Georgia law carves out a few specific topics that sellers, agents, and brokers cannot be held liable for failing to disclose. Under O.C.G.A. § 44-1-16, no cause of action arises from a seller’s failure to disclose that a property was the site of a homicide, suicide, other felony, or a death by natural or accidental causes. The same protection applies to the fact that a previous occupant was infected with a communicable disease that medical evidence shows is highly unlikely to be transmitted through occupancy of the dwelling.6FindLaw. Georgia Code Title 44 Property 44-1-16 However, if a buyer directly asks about any of these topics, the seller must answer truthfully to the best of their knowledge — the protection applies to volunteering the information, not to lying about it when asked.

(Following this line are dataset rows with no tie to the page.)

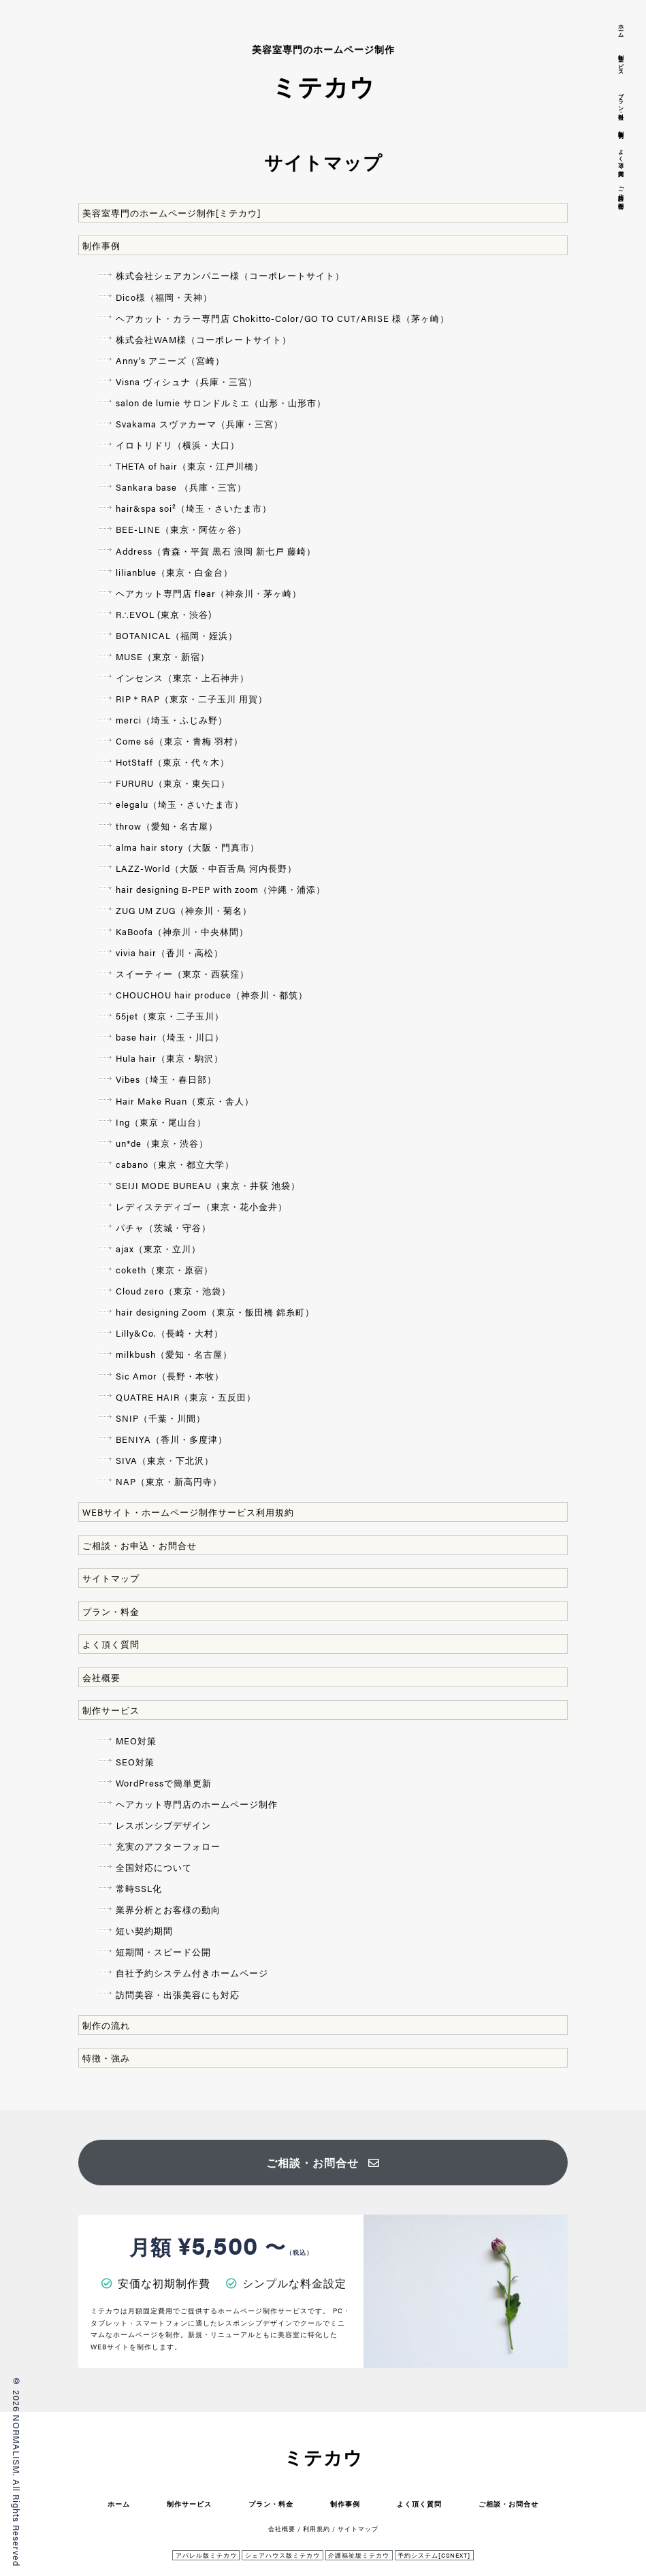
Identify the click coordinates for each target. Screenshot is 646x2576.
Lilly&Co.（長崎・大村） (169, 1332)
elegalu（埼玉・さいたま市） (180, 804)
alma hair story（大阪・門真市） (187, 847)
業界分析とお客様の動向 (168, 1909)
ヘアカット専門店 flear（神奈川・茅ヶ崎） (209, 593)
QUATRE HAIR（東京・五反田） (186, 1396)
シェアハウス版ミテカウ (282, 2555)
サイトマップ (111, 1577)
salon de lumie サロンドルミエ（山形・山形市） (221, 402)
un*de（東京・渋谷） (162, 1143)
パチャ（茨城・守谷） (163, 1227)
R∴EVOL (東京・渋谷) (164, 614)
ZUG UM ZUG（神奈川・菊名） (184, 910)
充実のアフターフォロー (168, 1846)
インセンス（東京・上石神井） (182, 677)
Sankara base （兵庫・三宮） (181, 486)
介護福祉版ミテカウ (358, 2555)
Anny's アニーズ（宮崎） (170, 360)
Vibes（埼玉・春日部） (166, 1079)
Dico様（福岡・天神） (164, 297)
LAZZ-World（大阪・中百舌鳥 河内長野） (206, 868)
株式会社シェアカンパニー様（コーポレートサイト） (230, 275)
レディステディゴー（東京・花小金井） (201, 1206)
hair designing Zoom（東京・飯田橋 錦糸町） (215, 1311)
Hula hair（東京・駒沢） (169, 1057)
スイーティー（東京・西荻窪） (182, 973)
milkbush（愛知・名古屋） (174, 1354)
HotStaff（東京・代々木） (172, 761)
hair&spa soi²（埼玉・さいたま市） (194, 508)
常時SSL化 (139, 1888)
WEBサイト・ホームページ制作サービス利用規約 (188, 1511)
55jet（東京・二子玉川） (170, 1015)
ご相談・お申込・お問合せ (139, 1545)
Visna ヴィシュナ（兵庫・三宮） (186, 381)
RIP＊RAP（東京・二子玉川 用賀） (192, 698)
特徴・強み (106, 2057)
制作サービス (111, 1709)
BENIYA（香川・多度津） (171, 1439)
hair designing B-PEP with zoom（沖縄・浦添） (220, 889)
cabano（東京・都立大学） (175, 1164)
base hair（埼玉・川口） (170, 1036)
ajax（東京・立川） (158, 1248)
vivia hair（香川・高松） (169, 952)
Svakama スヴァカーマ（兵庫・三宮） (199, 423)
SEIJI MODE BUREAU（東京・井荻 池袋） (208, 1185)
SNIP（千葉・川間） (161, 1418)
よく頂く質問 (111, 1643)
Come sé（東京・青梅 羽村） (179, 740)
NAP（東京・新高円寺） (169, 1481)
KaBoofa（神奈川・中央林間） (182, 931)
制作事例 (101, 245)
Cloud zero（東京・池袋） (173, 1290)
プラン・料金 (111, 1611)
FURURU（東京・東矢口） (173, 783)
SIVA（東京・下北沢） (165, 1460)
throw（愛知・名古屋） (167, 825)
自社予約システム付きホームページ (192, 1972)
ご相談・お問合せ (323, 2162)
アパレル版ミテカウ (206, 2555)
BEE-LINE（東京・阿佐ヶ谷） (181, 529)
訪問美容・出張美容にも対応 (178, 1994)
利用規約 (316, 2528)
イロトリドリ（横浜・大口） (178, 444)
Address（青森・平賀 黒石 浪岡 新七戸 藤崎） (216, 550)
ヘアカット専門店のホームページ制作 (197, 1803)
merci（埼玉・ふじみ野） (171, 719)
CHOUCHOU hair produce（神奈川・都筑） (212, 994)
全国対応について (154, 1867)
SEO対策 (135, 1761)
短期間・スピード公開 (163, 1951)
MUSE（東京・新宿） (163, 656)
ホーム (119, 2503)
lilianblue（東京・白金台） (174, 572)
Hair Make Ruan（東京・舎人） (185, 1100)
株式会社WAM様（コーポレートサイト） (203, 339)
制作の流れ (106, 2025)
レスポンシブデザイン (163, 1825)
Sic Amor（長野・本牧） (170, 1375)
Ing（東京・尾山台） (161, 1121)
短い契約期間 (144, 1930)
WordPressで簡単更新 (164, 1782)
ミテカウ (323, 2457)
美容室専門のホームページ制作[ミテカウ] (171, 212)
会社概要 (101, 1677)
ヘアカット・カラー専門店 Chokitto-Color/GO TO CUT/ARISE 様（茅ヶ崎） (282, 318)
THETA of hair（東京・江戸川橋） (189, 465)
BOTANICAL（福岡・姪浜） (177, 635)
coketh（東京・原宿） (164, 1269)
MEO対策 (136, 1740)
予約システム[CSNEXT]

Separately, information maintained under the state’s sex offender registry (O.C.G.A. § 42-9-44.1) does not create a disclosure obligation for the seller or the listing agent. Buyers who want that information can search the registry themselves.
A seller who conceals a known material defect in Georgia risks a fraud claim from the buyer after closing. Georgia law treats the willful concealment of a material fact — particularly when the seller knows the buyer is operating under a misapprehension — as equivalent to an affirmative lie.2Justia. Georgia Code 51-6-2 – When Misrepresentation of Material Fact Gives Right of Action
A buyer who discovers an undisclosed defect after closing has several potential remedies. They may seek rescission — asking a court to unwind the sale entirely and return the purchase price. They may pursue compensatory damages to cover repair costs or the difference between what the property was worth as represented and its actual value. In cases involving willful fraud or conscious indifference, Georgia courts can also award punitive damages under O.C.G.A. § 51-12-5.1, though the buyer must prove those circumstances by clear and convincing evidence. Fraud claims in Georgia generally must be filed within four years, but the clock may be tolled until the buyer actually discovers the defect.
The simplest way to avoid all of this is to fill out the F301 honestly. Where sellers get into trouble is not usually because they disclosed something negative — it is because they marked “No” or “Unknown” on a defect they knew about, hoping the buyer’s inspector would miss it.